Proceedings in 9/11 Case Resume, and Then Are Delayed Again

GUANTÁNAMO BAY, Cuba — It was imagined to be a listening to supposed to get the case in opposition to the 5 males accused of plotting the Sept. 11 assaults again on observe after an extended delay brought on by the coronavirus pandemic.

Instead, it become one other instance of how authorized maneuvering and a altering forged of characters proceed to sluggish the method of attempting the defendants 20 years after the horrific occasions that the prosecution says they helped set in movement.

Guards led the 5 males, together with Khalid Shaikh Mohammed, who’s accused of being the mastermind of the plot, into the courtroom on Tuesday for the primary time for the reason that pandemic halted the pretrial proceedings.

A lawyer for Mr. Mohammed had simply begun to query the brand new choose, Col. Matthew N. McCall, in regards to the circumstances of his task to the case when a prosecutor, Clayton G. Trivett Jr., introduced that the U.S. Court of Military Commission Review had issued a 23-page ruling on a problem to the navy fee choose choice course of.

Colonel McCall then recessed the listening to till Wednesday to offer the attorneys the remainder of the day to overview the choice.

The delay seems prone to be temporary. Even so, the morning’s developments confirmed how troublesome it’s to get the proceedings shifting. Plans to start the trial this yr have lengthy since been shelved, with the goal now to start in 2022 on the earliest.

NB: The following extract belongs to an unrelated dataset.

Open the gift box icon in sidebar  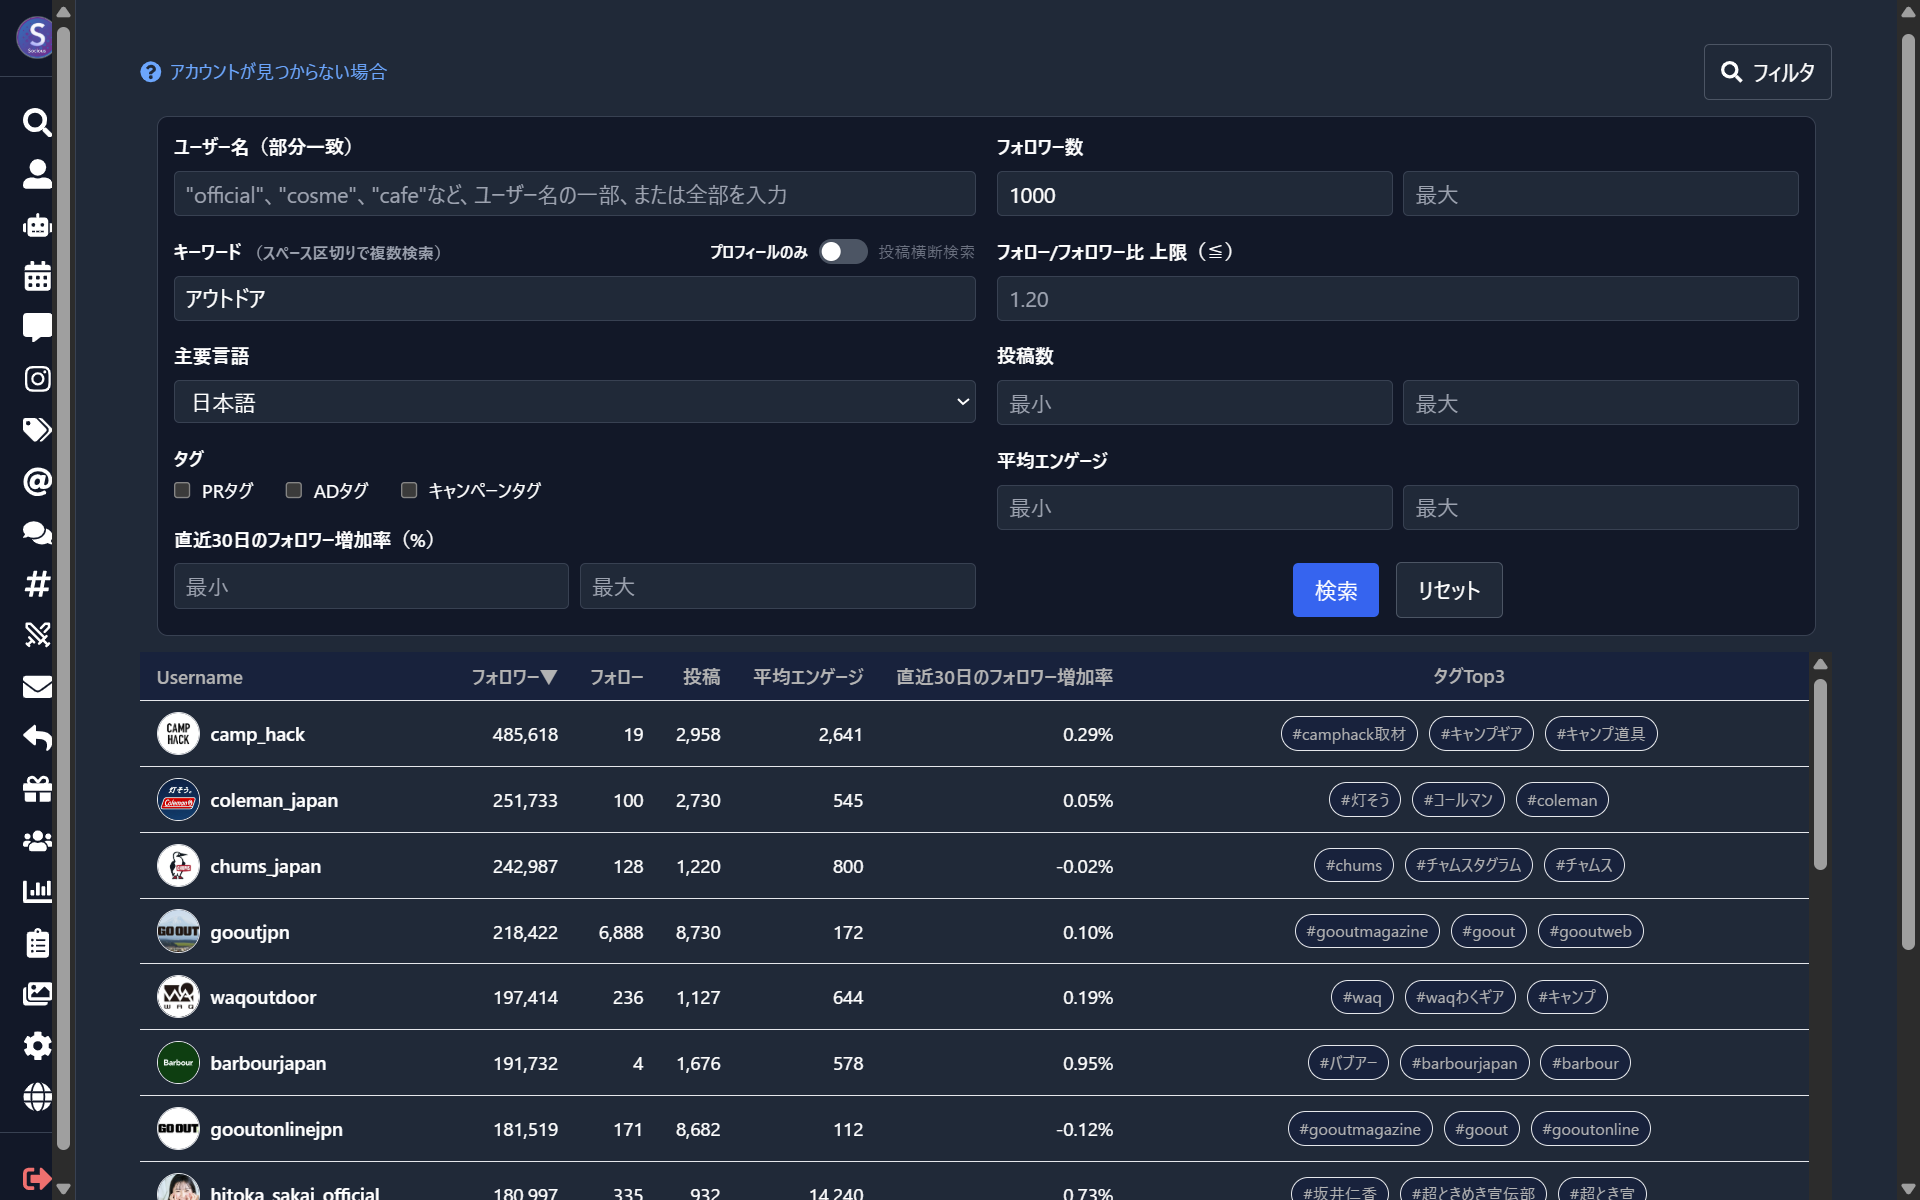(x=37, y=789)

Mr. Mohammed appeared a lot as he did at his final courtroom look in February 2020. He eliminated a face masks to disclose an orange-dyed beard and chatted amiably with a few of these accused of being his accomplices. Soldiers in battle gown stood guard close by in black masks and plastic face shields in adherence to strict protocols to safeguard the residents of the distant base from the virus.

This week’s hearings had been preliminary in nature, however they took on significance due to the timing. Colonel McCall is holding his first hearings within the case on the eve of the 20th anniversary of the assaults and after a 19-month break in pretrial hearings. The earlier choose abruptly retired from service at the beginning of the pandemic and prosecutors had struggled for greater than a yr to get virus protections in place and a choose assigned to get the hearings restarted.

More than a yr of testimony and authorized arguments have been postponed in pretrial preparation, notably within the protection groups’ effort to get key proof excluded. The protection argues the proof is tainted by the C.I.A.’s torture of the prisoners throughout their three and 4 years of incommunicado detention earlier than their switch to Guantánamo Bay over Labor Day weekend in 2006.

Colonel McCall’s ambitions for the week had been modest: Allow attorneys to query him about his background to see if any of his relationships and expertise may represent conflicts or bias, after which meet individually with protection attorneys and prosecutors about labeled data.

But in its ruling in regards to the choose choice course of, the Pentagon appeals panel nullified a few of Colonel McCall’s earliest administrative choices and orders within the Sept. 11 proceedings, discovering that, when he issued them, throughout his first two months on the case in late 2020, he was too inexperienced to preside in a navy fee.

Colonel McCall had been faraway from the case in December after prosecutors protested. He had not but served for 2 years as a navy choose, a prerequisite for a choose on the struggle courtroom. He was reinstated final month.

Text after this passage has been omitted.